§ EXERCISE PROMPT
Find how many lines below mention "option". Nothing but the number is needed.

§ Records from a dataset
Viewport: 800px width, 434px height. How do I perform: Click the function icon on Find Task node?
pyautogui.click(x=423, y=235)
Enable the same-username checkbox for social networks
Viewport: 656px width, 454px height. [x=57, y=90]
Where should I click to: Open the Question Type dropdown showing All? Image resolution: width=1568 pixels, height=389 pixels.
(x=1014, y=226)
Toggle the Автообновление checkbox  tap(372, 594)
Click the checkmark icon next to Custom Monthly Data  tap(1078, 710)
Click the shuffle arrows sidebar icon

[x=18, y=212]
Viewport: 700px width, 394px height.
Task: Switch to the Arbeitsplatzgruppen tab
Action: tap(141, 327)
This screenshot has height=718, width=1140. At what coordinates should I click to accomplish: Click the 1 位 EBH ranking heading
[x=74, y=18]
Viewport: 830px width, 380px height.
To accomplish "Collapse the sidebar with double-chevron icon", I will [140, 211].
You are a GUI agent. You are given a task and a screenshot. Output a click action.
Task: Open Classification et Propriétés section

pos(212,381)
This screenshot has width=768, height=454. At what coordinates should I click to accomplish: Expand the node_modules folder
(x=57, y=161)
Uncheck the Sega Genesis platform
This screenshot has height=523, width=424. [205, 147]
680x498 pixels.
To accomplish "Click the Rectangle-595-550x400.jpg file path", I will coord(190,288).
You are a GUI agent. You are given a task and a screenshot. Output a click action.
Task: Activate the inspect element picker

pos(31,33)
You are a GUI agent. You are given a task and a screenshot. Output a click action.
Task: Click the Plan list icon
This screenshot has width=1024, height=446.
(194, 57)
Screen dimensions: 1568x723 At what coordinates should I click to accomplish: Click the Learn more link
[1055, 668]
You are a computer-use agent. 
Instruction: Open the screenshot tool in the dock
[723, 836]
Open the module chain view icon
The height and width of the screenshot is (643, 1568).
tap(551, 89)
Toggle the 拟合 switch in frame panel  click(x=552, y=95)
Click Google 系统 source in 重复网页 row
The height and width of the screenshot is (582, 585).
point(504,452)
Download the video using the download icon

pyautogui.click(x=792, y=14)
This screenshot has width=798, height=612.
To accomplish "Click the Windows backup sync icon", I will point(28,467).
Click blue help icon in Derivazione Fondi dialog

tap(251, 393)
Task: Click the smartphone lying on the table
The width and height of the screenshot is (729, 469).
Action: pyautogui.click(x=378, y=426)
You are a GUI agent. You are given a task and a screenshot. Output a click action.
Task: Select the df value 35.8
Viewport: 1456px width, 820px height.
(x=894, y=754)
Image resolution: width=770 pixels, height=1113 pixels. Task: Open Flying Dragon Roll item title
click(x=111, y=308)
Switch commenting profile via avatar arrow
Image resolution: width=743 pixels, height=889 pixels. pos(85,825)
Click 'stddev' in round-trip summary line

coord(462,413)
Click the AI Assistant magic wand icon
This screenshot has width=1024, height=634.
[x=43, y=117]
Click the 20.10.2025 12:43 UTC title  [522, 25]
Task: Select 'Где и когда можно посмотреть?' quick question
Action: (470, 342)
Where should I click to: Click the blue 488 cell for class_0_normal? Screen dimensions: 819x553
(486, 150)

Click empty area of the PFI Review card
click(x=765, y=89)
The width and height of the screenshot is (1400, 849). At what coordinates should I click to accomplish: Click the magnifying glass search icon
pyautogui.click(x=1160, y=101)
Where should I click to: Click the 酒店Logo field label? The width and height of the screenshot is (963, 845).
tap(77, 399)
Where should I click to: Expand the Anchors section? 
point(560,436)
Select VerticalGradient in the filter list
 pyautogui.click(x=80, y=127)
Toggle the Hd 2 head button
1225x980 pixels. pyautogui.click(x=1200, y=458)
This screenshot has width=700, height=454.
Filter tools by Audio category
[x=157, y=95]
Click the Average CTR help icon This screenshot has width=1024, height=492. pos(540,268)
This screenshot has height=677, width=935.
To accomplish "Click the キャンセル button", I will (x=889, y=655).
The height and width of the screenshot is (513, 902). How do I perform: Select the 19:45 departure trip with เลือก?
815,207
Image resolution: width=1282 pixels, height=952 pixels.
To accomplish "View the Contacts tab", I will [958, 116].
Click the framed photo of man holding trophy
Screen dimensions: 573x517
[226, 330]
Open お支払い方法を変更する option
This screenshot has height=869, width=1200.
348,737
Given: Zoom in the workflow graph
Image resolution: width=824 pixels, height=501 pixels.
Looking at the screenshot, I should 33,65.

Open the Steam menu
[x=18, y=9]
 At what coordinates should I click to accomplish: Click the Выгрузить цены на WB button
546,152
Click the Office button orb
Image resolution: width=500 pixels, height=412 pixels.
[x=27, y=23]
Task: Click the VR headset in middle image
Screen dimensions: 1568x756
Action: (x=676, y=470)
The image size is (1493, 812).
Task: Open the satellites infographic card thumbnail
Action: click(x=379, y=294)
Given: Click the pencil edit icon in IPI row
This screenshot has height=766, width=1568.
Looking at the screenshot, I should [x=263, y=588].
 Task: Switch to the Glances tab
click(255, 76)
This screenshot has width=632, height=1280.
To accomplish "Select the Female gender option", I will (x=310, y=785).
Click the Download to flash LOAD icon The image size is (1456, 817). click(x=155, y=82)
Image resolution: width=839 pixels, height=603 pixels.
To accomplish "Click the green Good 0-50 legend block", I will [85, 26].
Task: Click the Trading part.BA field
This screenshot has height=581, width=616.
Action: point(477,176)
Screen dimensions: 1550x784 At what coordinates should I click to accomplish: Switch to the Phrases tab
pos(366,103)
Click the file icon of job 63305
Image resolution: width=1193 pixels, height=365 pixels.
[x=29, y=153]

§ ANSWER TO THIS EXERCISE
2